• PAGE TEXT
== == ==

Houseplants add moisture to the air. One study found a collection of spider
plants boosted the relative humidity in a bedroom from 20% to a more
Air Purifiers – Carpets, paint, cleaners, printer
toners and inks, and many other indoor objects give off pollutants called
volatile organic compounds (VOCs). They can build up in the air and irritate
your eyes and skin, worsen your asthma, or make it hard for you to breathe.
Houseplants can soak up VOCs. Some good air-scrubbers are English ivy,
asparagus fern, and dragon tree.
Herbs for Better
Digestion – Mint may help tamp
down bloating, gas, and other problems after you eat. Common varieties you can
grow in containers include peppermint and spearmint (essential in mint juleps).
Basil, another herb for cooking, also can help calm your stomach. Try steeping
the leaves in hot water.
Relaxing Lavender – This fragrant purple plant has
been an important herbal medicine for centuries. You can inhale lavender oil or
massage it on your skin for aromatherapy. You can also boil the leaves for tea.

== == ==

• INFORMATION SUPPLIED
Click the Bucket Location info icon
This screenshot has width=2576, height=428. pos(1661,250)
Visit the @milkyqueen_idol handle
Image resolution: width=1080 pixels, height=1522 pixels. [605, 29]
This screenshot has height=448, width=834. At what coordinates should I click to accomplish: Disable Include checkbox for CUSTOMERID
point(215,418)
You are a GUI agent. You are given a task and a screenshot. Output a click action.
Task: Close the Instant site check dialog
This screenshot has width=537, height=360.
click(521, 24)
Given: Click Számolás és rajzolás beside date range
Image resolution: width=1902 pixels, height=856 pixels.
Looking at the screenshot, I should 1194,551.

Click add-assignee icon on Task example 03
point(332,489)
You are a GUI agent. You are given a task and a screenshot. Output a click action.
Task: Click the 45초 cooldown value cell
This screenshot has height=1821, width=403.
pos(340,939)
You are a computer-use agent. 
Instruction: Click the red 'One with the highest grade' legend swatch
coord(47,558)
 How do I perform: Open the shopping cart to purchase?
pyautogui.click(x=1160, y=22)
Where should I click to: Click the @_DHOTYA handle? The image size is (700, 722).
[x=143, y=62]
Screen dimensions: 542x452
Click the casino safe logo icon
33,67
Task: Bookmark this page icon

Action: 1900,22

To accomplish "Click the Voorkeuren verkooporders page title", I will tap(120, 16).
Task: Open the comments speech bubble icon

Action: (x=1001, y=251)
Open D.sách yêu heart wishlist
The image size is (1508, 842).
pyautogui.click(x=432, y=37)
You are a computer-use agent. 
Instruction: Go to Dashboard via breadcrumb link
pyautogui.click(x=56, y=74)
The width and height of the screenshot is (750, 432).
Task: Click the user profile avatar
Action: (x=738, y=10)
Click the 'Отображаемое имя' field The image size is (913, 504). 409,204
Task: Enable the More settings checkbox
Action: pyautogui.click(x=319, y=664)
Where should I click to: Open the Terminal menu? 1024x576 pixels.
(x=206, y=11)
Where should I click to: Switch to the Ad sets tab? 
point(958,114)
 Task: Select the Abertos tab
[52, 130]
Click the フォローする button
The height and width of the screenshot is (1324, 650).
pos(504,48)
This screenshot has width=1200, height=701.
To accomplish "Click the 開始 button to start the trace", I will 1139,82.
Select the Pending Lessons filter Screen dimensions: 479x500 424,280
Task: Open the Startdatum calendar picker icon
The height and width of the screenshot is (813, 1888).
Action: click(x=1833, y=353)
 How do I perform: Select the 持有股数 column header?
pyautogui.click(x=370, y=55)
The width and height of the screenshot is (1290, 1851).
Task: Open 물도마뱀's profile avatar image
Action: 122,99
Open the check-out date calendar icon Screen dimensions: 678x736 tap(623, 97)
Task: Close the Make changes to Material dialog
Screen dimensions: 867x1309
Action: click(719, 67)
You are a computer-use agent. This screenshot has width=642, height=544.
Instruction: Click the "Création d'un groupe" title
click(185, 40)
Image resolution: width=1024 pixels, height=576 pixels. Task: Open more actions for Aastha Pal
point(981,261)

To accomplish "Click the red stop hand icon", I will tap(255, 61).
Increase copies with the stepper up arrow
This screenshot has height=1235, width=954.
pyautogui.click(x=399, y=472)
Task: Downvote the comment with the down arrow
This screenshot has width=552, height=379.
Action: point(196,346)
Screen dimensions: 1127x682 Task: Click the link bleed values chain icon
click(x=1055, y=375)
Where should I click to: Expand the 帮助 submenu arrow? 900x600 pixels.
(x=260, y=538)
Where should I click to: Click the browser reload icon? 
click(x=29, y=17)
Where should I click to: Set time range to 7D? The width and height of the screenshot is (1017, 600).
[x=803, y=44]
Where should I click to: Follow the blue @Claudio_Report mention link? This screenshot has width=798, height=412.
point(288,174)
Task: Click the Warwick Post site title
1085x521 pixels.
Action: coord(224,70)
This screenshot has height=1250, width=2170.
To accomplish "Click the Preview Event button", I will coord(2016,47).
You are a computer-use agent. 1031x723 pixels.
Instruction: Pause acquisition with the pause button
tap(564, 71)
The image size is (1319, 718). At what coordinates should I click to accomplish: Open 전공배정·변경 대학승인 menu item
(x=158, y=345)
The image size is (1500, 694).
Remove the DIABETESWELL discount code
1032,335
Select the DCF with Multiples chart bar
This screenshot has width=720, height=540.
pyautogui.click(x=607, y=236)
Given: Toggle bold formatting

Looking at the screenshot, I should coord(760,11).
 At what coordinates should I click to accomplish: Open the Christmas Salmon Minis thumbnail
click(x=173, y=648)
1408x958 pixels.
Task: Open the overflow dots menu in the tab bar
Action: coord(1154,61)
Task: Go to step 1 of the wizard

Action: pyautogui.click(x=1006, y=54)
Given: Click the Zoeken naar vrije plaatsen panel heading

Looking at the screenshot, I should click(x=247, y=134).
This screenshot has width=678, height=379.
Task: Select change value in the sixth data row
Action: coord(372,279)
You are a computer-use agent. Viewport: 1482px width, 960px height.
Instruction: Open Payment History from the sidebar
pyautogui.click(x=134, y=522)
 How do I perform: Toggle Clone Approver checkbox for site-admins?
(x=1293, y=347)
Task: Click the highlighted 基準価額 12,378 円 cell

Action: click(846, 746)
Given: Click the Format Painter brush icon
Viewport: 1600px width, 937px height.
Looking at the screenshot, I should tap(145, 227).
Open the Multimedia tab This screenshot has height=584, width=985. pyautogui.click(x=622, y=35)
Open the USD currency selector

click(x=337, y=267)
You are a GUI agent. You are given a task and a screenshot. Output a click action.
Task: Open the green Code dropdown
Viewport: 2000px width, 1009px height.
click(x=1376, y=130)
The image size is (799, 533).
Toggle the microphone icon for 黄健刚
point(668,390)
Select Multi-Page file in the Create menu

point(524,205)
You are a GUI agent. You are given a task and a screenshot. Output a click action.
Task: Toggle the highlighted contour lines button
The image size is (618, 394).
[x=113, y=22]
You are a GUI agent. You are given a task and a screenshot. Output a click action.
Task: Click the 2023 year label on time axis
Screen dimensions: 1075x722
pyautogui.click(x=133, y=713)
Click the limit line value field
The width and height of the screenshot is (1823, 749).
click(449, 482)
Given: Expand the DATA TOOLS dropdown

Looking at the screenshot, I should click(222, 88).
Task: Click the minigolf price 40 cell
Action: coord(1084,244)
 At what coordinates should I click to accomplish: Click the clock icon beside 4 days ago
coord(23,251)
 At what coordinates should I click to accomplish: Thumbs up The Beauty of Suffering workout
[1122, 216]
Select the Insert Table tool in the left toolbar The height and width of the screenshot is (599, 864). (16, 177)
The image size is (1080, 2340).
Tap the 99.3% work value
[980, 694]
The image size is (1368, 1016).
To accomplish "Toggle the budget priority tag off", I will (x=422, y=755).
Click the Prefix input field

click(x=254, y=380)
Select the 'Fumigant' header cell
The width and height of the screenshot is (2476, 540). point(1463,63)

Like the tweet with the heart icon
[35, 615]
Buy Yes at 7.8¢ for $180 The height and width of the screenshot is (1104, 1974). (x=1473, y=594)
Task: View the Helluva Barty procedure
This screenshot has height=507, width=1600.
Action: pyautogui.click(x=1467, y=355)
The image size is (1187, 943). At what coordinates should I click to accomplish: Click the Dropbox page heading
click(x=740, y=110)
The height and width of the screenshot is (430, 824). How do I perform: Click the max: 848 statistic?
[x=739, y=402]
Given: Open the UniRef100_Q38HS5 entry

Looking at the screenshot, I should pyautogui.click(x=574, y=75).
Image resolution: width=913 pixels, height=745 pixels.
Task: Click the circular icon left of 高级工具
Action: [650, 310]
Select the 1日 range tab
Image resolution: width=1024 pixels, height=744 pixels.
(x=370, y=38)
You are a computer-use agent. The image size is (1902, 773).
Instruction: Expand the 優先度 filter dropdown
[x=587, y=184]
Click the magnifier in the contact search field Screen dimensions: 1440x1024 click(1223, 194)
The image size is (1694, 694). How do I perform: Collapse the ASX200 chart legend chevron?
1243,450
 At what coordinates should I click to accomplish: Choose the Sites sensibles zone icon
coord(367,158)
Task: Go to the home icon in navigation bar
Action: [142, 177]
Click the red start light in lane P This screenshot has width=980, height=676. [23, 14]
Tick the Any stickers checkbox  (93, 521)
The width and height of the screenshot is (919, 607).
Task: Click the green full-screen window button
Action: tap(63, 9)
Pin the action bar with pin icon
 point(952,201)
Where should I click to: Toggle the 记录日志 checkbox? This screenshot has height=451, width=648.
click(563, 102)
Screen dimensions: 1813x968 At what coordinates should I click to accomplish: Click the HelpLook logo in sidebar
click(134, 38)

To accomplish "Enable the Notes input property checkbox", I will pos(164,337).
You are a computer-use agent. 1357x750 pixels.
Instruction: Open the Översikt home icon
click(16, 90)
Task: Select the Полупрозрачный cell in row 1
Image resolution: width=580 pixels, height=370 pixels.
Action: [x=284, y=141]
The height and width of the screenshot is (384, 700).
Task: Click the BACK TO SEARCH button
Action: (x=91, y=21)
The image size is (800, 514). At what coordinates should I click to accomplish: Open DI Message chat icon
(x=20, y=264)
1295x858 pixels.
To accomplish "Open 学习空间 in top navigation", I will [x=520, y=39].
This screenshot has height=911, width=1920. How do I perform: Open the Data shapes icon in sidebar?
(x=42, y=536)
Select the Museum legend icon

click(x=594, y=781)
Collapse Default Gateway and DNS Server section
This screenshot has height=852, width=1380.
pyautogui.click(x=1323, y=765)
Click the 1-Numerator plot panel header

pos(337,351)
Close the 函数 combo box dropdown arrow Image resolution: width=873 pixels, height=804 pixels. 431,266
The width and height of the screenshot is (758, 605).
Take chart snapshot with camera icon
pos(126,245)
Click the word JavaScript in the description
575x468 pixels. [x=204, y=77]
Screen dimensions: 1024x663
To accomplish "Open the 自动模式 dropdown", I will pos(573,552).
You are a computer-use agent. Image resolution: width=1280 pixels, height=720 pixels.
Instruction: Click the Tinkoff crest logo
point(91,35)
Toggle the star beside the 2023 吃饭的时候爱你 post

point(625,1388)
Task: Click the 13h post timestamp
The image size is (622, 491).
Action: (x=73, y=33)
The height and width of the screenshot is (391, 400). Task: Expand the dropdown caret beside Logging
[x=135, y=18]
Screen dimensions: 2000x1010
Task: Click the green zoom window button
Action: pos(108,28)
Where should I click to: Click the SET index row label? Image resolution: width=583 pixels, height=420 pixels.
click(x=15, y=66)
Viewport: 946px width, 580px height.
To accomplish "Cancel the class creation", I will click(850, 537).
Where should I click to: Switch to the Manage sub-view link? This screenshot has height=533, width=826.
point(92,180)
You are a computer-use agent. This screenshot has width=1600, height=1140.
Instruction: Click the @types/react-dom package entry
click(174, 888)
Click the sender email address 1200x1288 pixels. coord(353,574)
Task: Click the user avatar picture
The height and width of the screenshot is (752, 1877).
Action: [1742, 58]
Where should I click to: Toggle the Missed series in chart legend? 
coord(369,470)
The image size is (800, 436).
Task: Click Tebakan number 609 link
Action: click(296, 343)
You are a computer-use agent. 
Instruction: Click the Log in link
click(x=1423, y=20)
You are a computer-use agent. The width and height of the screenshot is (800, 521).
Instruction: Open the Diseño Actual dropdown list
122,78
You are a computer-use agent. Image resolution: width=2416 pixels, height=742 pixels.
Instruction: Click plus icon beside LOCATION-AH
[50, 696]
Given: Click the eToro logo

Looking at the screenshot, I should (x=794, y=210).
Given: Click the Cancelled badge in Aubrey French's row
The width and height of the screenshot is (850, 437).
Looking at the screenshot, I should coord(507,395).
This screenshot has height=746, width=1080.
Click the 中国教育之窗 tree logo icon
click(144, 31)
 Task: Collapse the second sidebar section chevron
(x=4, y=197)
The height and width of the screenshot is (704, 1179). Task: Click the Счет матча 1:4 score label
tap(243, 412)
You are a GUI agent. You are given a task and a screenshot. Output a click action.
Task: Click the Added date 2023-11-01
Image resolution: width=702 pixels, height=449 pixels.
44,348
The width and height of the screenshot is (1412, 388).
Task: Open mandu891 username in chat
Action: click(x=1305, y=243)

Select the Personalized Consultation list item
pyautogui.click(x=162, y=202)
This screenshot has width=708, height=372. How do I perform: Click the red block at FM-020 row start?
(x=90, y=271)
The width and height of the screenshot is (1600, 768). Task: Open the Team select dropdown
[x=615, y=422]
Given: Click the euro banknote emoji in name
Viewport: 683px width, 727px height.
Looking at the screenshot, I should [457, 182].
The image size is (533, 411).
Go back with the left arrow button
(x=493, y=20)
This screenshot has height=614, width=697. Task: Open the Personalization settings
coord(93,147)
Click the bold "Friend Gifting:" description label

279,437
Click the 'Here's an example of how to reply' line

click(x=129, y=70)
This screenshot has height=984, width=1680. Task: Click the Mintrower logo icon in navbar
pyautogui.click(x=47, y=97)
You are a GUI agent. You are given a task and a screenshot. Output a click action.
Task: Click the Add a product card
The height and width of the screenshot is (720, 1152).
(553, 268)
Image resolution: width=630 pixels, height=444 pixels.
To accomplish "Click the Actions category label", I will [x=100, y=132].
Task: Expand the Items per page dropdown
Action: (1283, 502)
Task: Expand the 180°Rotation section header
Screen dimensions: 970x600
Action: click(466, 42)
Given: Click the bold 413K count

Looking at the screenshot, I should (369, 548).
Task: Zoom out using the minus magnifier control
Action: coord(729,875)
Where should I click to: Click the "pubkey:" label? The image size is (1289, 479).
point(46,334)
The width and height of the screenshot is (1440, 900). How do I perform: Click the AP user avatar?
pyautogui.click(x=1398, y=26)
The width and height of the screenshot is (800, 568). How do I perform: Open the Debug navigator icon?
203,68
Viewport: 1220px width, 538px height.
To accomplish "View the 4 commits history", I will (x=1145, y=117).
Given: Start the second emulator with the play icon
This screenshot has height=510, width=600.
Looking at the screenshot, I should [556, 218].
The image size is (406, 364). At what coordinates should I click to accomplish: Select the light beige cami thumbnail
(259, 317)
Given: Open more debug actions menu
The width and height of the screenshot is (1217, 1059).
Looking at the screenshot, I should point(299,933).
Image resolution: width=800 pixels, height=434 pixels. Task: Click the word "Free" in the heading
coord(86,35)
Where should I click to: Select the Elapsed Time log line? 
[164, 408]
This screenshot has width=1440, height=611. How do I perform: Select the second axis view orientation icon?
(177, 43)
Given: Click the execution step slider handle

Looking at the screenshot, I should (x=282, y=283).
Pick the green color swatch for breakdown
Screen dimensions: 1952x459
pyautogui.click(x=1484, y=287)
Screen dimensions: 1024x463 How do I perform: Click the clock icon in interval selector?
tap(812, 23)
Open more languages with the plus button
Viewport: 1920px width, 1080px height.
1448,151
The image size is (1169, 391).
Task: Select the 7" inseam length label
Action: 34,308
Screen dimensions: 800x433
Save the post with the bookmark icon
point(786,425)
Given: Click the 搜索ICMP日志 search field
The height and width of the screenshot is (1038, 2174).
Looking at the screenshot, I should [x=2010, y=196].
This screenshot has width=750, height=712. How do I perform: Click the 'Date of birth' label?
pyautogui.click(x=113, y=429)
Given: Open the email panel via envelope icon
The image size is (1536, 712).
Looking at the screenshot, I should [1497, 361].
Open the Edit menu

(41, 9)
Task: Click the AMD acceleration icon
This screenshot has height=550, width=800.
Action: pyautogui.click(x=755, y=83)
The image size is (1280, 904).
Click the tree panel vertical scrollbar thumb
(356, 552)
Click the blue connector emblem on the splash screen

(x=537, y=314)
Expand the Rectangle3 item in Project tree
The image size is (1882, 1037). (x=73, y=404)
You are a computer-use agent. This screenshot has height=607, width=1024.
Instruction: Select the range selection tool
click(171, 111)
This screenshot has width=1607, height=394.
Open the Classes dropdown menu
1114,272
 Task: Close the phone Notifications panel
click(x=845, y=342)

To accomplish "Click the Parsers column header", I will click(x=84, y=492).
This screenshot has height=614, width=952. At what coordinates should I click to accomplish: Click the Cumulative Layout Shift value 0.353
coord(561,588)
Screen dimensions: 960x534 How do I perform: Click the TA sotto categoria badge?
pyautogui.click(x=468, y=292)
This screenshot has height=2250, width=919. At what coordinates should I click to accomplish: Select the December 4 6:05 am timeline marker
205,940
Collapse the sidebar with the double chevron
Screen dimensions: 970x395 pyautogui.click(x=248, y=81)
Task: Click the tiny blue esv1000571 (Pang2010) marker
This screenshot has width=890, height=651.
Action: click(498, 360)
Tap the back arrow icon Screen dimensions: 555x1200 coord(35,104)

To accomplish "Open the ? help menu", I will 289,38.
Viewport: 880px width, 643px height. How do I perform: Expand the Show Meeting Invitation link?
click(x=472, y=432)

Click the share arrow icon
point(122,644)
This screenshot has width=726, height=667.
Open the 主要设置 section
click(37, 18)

== == ==

• COMPLETE THE FOLLOWING
A. For the passage on houseplants and herbs, state whether each statement agrees with it, answering yes or no and quoting the deciding words: (i) English ivy is named as a good air-scrubber; (ii) basil is said to ease asthma; (iii) lavender leaves can be boiled for tea.
B. Pick up the passage on houseplants and herbs after its last sentence and carry it further.
The entries have no part in this exercise.

• SOLVED PROBLEMS
A.
(i) Yes: "Some good air-scrubbers are English ivy, asparagus fern, and dragon tree."
(ii) No: "Basil, another herb for cooking, also can help calm your stomach."
(iii) Yes: "You can also boil the leaves for tea."

B.
Some studies suggest it may help calm you and help lower any anxiety. But more
proof is needed.
Aloe for First Aid – Gel from this plant is a popular
home remedy. It can treat sunburns and other minor burns. It can soothe your
psoriasis and other skin conditions. Juice from the aloe plant can even help
you poop if you’re constipated.
Restful Sleep – Plants take in carbon dioxide and
give off oxygen. It’s how they turn sunlight into food, a process called
photosynthesis. Some, like gerbera daisies, keep giving off oxygen even after
the sun goes down. Put a few cheerful pots in your bedroom and the extra oxygen
may help you sleep more soundly.
Stress Relief – Feeling the weight of daily
pressures? Try and add a heart-leaf philodendron or a snake plant to your
décor. It may help you relax. Several studies have measured people’s levels of
blood pressure, heart rate, and the stress hormone cortisol while they handled
a tough task or were under mental stress. Being around plants has a calming
effect on people.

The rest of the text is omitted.